BEGIN RECORDS FOR THIS TASK

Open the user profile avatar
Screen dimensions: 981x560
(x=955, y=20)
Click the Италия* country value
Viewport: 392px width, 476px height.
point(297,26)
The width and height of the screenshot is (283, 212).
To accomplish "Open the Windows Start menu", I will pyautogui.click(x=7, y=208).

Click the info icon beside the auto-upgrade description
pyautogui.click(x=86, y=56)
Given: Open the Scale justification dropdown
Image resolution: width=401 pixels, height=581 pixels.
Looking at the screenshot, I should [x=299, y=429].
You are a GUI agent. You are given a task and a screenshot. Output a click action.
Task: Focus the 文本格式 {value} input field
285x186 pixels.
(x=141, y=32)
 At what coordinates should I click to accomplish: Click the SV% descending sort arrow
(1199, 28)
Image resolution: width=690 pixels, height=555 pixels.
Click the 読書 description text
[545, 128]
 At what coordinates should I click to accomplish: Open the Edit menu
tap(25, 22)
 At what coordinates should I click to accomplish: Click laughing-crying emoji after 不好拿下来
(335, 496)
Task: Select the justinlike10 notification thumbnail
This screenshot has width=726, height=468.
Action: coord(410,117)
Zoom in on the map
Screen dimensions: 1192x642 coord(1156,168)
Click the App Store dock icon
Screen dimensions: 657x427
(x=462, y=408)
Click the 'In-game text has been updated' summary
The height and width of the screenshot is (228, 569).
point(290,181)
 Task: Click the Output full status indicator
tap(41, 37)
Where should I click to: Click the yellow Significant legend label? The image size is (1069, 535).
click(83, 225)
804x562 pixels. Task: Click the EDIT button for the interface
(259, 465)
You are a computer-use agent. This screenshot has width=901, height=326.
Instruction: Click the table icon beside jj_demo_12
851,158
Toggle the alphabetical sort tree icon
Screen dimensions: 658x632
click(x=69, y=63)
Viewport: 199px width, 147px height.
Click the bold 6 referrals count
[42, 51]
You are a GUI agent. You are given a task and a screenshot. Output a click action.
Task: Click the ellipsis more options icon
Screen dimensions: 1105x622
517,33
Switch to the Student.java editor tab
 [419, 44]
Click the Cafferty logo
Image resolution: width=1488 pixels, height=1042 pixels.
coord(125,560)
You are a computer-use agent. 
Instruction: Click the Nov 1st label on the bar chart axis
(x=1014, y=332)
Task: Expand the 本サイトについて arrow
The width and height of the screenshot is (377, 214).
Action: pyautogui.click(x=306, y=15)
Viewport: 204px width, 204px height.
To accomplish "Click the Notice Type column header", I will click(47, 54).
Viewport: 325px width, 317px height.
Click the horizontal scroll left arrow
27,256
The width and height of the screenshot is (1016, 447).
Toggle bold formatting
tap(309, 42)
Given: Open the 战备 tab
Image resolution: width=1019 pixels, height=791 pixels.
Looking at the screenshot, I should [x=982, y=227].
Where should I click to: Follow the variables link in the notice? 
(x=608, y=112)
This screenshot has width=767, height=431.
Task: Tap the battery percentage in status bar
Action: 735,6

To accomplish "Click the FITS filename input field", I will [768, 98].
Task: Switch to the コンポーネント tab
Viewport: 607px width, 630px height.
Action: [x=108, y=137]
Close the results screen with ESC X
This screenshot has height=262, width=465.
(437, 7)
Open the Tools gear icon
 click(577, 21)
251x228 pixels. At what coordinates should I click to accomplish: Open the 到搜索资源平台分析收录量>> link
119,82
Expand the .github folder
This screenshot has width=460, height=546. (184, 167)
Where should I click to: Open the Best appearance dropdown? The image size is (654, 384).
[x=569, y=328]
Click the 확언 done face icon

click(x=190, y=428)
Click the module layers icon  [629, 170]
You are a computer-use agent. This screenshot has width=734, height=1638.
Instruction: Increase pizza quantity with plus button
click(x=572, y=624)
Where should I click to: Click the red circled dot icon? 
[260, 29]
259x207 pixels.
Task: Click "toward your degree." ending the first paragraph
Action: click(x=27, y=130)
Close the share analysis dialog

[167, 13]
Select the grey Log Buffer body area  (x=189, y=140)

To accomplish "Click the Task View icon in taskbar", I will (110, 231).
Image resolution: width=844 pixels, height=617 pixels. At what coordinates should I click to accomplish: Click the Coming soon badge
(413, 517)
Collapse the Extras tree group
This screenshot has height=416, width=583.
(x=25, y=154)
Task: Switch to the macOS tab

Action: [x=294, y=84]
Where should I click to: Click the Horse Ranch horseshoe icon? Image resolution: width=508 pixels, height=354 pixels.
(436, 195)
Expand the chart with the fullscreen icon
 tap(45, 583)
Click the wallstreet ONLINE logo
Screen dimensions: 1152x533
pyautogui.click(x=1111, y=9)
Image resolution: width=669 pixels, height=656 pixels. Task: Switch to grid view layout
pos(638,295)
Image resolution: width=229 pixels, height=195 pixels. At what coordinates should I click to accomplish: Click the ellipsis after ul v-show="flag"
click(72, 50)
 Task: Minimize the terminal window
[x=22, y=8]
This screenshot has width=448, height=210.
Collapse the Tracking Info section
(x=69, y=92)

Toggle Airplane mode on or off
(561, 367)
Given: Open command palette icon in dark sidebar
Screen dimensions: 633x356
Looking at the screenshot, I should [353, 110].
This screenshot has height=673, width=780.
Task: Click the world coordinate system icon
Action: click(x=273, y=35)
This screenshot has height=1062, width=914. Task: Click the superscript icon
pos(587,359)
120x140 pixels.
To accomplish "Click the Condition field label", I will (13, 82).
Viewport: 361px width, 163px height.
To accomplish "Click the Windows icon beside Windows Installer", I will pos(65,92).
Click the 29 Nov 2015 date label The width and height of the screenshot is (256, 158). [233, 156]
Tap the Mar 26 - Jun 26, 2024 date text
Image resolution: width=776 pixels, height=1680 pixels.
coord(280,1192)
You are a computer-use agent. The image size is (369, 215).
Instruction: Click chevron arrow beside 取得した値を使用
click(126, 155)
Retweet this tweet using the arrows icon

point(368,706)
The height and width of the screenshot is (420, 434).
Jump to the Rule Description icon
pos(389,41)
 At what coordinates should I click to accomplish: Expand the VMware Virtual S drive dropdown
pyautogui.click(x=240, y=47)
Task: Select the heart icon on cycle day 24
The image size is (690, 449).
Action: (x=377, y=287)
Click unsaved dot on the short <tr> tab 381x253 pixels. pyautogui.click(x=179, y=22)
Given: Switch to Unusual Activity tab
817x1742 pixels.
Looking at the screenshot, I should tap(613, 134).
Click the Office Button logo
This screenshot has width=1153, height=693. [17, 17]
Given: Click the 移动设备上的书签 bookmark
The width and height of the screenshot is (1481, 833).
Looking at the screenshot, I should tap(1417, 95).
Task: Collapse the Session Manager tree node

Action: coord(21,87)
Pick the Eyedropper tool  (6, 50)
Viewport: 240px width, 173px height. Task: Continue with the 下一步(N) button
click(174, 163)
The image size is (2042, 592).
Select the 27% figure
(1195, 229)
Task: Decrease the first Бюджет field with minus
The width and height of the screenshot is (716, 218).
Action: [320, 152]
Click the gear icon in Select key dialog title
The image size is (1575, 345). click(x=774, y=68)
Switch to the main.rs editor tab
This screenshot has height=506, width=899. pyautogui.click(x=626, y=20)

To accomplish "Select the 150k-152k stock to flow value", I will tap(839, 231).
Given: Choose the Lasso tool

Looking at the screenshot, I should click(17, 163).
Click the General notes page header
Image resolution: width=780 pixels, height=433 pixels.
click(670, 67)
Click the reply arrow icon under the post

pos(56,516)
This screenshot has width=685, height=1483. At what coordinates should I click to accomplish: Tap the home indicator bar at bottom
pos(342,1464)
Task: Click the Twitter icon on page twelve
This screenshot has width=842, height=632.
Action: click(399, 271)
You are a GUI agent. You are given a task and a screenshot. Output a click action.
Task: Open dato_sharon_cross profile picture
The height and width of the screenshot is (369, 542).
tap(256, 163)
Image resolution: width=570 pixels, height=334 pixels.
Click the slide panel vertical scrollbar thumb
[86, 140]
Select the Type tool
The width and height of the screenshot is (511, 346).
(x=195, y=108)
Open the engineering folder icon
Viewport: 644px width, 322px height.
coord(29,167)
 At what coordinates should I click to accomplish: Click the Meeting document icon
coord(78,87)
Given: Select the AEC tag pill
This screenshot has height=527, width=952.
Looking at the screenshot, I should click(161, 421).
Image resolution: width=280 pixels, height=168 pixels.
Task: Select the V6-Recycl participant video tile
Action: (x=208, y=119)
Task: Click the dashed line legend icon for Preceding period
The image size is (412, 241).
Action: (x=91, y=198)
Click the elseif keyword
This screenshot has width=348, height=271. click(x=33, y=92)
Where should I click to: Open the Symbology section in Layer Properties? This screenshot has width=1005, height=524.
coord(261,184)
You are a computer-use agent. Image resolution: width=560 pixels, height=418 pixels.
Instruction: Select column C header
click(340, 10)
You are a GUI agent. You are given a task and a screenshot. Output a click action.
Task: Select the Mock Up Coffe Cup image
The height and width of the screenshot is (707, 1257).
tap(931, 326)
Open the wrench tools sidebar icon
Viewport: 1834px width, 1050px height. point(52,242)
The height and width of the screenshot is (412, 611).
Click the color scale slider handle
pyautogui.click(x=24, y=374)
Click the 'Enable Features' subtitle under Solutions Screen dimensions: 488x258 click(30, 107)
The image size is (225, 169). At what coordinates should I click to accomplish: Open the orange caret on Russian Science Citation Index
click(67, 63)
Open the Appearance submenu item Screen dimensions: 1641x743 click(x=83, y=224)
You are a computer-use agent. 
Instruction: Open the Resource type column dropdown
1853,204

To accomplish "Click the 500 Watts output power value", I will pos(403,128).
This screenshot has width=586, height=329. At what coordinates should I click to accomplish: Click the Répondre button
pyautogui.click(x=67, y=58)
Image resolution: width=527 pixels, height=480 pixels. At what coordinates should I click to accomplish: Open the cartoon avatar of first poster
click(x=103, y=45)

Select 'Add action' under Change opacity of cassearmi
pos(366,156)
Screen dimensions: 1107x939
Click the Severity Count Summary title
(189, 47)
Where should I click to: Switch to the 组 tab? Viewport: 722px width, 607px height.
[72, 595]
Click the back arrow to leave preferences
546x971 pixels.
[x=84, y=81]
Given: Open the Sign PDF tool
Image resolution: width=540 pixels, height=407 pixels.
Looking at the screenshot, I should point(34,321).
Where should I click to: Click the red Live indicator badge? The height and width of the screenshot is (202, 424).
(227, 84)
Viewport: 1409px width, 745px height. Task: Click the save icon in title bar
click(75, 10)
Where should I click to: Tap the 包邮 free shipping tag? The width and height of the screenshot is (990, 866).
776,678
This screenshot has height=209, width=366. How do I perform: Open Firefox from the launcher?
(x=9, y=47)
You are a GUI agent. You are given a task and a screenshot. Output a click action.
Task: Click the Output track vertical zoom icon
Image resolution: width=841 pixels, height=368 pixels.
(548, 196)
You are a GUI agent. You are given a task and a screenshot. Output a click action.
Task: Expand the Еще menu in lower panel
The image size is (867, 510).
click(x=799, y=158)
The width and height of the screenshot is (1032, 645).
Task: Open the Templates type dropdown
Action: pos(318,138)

END RECORDS FOR THIS TASK

## WHAT YOU SHOULD DO
Starting at the line containing "Task: Switch to the コンポーネント tab" and ending at the line containing "Action: click(x=273, y=35)" in the records above, give those lines as a Markdown table with columns Row and Line, omitting blank lines.

## OUTPUT FOR THIS TASK
| Row | Line |
|---|---|
| 1 | Task: Switch to the コンポーネント tab |
| 2 | Viewport: 607px width, 630px height. |
| 3 | Action: [x=108, y=137] |
| 4 | Close the results screen with ESC X |
| 5 | This screenshot has height=262, width=465. |
| 6 | (437, 7) |
| 7 | Open the Tools gear icon |
| 8 |  click(577, 21) |
| 9 | 251x228 pixels. At what coordinates should I click to accomplish: Open the 到搜索资源平台分析收录量>> link |
| 10 | 119,82 |
| 11 | Expand the .github folder |
| 12 | This screenshot has width=460, height=546. (184, 167) |
| 13 | Where should I click to: Open the Best appearance dropdown? The image size is (654, 384). |
| 14 | [x=569, y=328] |
| 15 | Click the 확언 done face icon |
| 16 | click(x=190, y=428) |
| 17 | Click the module layers icon  [629, 170] |
| 18 | You are a computer-use agent. This screenshot has width=734, height=1638. |
| 19 | Instruction: Increase pizza quantity with plus button |
| 20 | click(x=572, y=624) |
| 21 | Where should I click to: Click the red circled dot icon?  |
| 22 | [260, 29] |
| 23 | 259x207 pixels. |
| 24 | Task: Click "toward your degree." ending the first paragraph |
| 25 | Action: click(x=27, y=130) |
| 26 | Close the share analysis dialog |
| 27 | [167, 13] |
| 28 | Select the grey Log Buffer body area  (x=189, y=140) |
| 29 | To accomplish "Click the Task View icon in taskbar", I will (110, 231). |
| 30 | Image resolution: width=844 pixels, height=617 pixels. At what coordinates should I click to accomplish: Click the Coming soon badge |
| 31 | (413, 517) |
| 32 | Collapse the Extras tree group |
| 33 | This screenshot has height=416, width=583. |
| 34 | (x=25, y=154) |
| 35 | Task: Switch to the macOS tab |
| 36 | Action: [x=294, y=84] |
| 37 | Where should I click to: Click the Horse Ranch horseshoe icon? Image resolution: width=508 pixels, height=354 pixels. |
| 38 | (436, 195) |
| 39 | Expand the chart with the fullscreen icon |
| 40 |  tap(45, 583) |
| 41 | Click the wallstreet ONLINE logo |
| 42 | Screen dimensions: 1152x533 |
| 43 | pyautogui.click(x=1111, y=9) |
| 44 | Image resolution: width=669 pixels, height=656 pixels. Task: Switch to grid view layout |
| 45 | pos(638,295) |
| 46 | Image resolution: width=229 pixels, height=195 pixels. At what coordinates should I click to accomplish: Click the ellipsis after ul v-show="flag" |
| 47 | click(72, 50) |
| 48 |  Task: Minimize the terminal window |
| 49 | [x=22, y=8] |
| 50 | This screenshot has width=448, height=210. |
| 51 | Collapse the Tracking Info section |
| 52 | (x=69, y=92) |
| 53 | Toggle Airplane mode on or off |
| 54 | (561, 367) |
| 55 | Given: Open command palette icon in dark sidebar |
| 56 | Screen dimensions: 633x356 |
| 57 | Looking at the screenshot, I should [353, 110]. |
| 58 | This screenshot has height=673, width=780. |
| 59 | Task: Click the world coordinate system icon |
| 60 | Action: click(x=273, y=35) |